Not a peep in the Murray case yet from DA Dave, however. He almost always posts verbose results, but nary a word about the Murray sentencing on the DA web site.
For unexplained reasons, DA Dave earlier this year chose to turn over handling of the biggest police misconduct case in the county’s history to a deputy prosecutor. Neither he nor Assistant DA Dale Trigg publicly got involved although nothing, and I mean nothing, happens in the DA’s Office without their approval.
Despite repeated questions from local news reporters, including two written requests, DA Dave has offered no response to the public concerns or questions. He left Deputy DA Heidi Larson to appear alone during Tuesday’s sentencing. She had little to say.
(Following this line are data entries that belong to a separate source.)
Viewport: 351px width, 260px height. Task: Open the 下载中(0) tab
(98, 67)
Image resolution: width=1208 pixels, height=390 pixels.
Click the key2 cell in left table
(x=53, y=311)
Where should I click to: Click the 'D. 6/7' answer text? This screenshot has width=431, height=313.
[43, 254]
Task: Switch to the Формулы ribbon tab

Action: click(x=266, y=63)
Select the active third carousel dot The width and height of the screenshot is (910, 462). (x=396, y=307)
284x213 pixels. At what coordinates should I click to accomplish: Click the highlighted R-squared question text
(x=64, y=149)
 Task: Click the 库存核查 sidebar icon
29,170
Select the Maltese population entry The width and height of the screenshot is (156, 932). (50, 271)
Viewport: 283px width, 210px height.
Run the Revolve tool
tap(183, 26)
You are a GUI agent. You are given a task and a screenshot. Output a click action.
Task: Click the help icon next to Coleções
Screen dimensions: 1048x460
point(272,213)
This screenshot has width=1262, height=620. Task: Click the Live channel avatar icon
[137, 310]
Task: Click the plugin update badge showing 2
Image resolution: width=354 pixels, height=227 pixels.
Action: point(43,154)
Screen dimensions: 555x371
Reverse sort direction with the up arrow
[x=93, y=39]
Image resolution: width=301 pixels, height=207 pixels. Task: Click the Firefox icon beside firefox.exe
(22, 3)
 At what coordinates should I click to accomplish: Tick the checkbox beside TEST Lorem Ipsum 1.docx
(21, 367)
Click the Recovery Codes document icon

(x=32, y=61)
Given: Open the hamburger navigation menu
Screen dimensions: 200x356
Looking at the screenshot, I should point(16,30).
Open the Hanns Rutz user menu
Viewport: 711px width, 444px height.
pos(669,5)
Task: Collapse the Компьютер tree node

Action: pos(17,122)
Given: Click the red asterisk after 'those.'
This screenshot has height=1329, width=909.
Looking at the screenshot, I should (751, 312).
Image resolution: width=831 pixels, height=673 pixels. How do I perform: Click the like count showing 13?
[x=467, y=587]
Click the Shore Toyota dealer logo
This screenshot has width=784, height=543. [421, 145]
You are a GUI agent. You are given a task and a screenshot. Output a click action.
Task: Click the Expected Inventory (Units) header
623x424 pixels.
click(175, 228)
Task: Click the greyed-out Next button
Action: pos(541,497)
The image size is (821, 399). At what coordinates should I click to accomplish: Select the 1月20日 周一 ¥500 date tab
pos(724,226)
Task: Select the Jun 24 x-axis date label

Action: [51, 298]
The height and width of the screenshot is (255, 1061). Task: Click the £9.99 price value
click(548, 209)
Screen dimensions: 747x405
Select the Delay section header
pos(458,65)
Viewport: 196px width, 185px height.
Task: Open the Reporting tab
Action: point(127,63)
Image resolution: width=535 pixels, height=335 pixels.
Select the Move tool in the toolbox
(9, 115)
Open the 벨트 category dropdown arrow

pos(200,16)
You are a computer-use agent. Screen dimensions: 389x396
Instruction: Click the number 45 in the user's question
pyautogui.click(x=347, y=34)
In an apparent attempt to nullify the public outcry, Larson at the last minute on Monday filed a motion with Judge Ann Moorman urging some jail time for Murray. She did not press the issue during the sentencing, however.
Moorman promised that if Murray should dare step out of line during his probation, “you are going to the joint.”
Okay. We will be watching. No high hopes, though, that justice will be ever given to the victims at Murray’s hands.